##### Data supplied
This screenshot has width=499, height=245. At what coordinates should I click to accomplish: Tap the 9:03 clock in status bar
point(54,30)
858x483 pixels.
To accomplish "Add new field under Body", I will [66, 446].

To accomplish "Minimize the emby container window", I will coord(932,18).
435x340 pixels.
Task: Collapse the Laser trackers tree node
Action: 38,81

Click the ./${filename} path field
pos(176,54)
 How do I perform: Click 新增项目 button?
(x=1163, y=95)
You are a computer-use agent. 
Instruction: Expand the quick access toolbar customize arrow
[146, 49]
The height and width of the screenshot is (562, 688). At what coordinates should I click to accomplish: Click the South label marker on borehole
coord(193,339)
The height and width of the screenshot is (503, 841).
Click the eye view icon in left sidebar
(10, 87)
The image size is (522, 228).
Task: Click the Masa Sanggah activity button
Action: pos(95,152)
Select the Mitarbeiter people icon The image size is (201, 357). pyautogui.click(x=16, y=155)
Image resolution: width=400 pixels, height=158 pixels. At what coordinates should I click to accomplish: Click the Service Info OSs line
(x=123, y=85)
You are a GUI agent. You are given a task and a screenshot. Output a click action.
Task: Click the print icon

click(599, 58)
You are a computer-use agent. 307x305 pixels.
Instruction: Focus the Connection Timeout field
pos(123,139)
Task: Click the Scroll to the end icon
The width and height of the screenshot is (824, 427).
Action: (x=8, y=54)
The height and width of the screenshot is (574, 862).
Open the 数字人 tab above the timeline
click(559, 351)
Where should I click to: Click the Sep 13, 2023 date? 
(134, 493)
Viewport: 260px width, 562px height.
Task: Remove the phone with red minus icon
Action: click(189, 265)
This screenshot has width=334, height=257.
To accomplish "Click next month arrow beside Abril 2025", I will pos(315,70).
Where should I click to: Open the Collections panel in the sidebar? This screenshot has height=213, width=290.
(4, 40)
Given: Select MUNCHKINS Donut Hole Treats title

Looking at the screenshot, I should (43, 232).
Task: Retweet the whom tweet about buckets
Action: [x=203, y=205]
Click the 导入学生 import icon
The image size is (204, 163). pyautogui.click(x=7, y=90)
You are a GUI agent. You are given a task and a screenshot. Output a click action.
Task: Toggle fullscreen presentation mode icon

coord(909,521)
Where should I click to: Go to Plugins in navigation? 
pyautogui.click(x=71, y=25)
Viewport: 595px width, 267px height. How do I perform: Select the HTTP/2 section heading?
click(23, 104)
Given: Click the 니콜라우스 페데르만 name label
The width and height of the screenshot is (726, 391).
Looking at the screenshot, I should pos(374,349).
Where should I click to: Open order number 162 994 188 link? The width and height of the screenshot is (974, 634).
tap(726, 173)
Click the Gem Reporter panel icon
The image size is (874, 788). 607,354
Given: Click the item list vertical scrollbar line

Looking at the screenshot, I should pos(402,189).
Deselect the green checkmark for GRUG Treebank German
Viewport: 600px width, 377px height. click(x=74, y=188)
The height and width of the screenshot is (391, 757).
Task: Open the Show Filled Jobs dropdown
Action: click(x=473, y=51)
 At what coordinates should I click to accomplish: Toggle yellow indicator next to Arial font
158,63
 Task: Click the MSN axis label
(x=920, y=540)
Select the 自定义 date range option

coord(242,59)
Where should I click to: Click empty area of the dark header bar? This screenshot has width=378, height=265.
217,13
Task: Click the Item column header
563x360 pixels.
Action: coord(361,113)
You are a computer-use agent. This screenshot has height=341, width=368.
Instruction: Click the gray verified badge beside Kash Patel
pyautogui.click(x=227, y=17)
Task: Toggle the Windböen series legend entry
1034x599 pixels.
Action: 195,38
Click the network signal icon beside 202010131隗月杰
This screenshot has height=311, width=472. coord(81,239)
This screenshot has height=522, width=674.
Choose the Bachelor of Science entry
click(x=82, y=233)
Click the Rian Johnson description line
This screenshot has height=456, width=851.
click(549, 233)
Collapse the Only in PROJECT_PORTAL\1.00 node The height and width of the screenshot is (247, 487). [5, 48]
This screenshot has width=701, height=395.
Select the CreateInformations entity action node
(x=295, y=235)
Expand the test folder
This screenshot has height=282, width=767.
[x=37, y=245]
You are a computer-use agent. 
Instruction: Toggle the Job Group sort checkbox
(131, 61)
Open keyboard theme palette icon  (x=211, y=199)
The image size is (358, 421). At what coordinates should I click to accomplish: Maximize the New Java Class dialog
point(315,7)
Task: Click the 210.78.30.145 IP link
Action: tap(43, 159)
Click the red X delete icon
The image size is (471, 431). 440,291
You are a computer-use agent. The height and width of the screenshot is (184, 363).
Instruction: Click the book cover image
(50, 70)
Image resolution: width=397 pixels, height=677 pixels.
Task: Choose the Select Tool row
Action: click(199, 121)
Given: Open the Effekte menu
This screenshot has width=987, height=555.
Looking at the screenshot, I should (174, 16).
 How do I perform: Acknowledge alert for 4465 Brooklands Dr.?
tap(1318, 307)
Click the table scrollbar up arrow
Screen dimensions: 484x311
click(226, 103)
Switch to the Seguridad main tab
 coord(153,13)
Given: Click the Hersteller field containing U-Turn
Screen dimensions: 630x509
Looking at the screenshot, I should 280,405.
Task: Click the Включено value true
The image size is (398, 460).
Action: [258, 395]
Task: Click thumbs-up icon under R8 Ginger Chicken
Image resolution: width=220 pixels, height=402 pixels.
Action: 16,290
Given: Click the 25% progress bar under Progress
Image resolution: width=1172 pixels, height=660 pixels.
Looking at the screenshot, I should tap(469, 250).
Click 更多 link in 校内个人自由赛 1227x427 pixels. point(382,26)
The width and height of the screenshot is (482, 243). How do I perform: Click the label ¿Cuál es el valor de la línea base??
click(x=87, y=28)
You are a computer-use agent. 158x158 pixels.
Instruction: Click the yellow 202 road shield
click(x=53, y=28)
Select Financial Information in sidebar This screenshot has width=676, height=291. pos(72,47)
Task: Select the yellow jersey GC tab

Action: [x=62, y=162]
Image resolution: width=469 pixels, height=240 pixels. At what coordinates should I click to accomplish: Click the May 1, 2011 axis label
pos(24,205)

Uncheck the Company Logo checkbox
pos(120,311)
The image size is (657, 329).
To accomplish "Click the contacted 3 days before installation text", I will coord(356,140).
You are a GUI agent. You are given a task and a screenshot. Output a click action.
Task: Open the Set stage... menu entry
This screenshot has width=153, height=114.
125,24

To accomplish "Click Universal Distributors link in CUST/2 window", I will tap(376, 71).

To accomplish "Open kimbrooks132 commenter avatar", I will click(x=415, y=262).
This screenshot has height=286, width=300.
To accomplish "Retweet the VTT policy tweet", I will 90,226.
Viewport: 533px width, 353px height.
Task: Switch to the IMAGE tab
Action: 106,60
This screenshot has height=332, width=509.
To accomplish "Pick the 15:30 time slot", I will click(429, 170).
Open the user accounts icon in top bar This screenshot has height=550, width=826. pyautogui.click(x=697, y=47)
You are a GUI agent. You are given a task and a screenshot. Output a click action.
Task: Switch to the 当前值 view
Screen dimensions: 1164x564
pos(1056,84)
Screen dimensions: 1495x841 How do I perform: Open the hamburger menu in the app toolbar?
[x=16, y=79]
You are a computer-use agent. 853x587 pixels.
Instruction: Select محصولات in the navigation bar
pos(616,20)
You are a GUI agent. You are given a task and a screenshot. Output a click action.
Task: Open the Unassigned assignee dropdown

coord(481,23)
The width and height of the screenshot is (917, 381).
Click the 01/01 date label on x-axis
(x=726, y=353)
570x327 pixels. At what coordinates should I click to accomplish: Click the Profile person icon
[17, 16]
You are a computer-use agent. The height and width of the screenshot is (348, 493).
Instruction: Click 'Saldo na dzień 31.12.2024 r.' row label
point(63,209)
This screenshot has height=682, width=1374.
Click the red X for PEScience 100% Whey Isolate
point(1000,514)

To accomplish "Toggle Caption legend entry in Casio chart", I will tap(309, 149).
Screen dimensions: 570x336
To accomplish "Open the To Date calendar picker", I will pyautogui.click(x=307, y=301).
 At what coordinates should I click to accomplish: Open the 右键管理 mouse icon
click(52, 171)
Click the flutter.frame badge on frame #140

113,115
##########
| Problem to solve |
Copy exactly the lines that begin with the one containing "Task: Switch to the 当前值 view" and continue to the end of the records, both included, and nothing more.

| Reply |
Task: Switch to the 当前值 view
Screen dimensions: 1164x564
pos(1056,84)
Screen dimensions: 1495x841 How do I perform: Open the hamburger menu in the app toolbar?
[x=16, y=79]
You are a computer-use agent. 853x587 pixels.
Instruction: Select محصولات in the navigation bar
pos(616,20)
You are a GUI agent. You are given a task and a screenshot. Output a click action.
Task: Open the Unassigned assignee dropdown

coord(481,23)
The width and height of the screenshot is (917, 381).
Click the 01/01 date label on x-axis
(x=726, y=353)
570x327 pixels. At what coordinates should I click to accomplish: Click the Profile person icon
[17, 16]
You are a computer-use agent. The height and width of the screenshot is (348, 493).
Instruction: Click 'Saldo na dzień 31.12.2024 r.' row label
point(63,209)
This screenshot has height=682, width=1374.
Click the red X for PEScience 100% Whey Isolate
point(1000,514)

To accomplish "Toggle Caption legend entry in Casio chart", I will tap(309, 149).
Screen dimensions: 570x336
To accomplish "Open the To Date calendar picker", I will pyautogui.click(x=307, y=301).
 At what coordinates should I click to accomplish: Open the 右键管理 mouse icon
click(52, 171)
Click the flutter.frame badge on frame #140

113,115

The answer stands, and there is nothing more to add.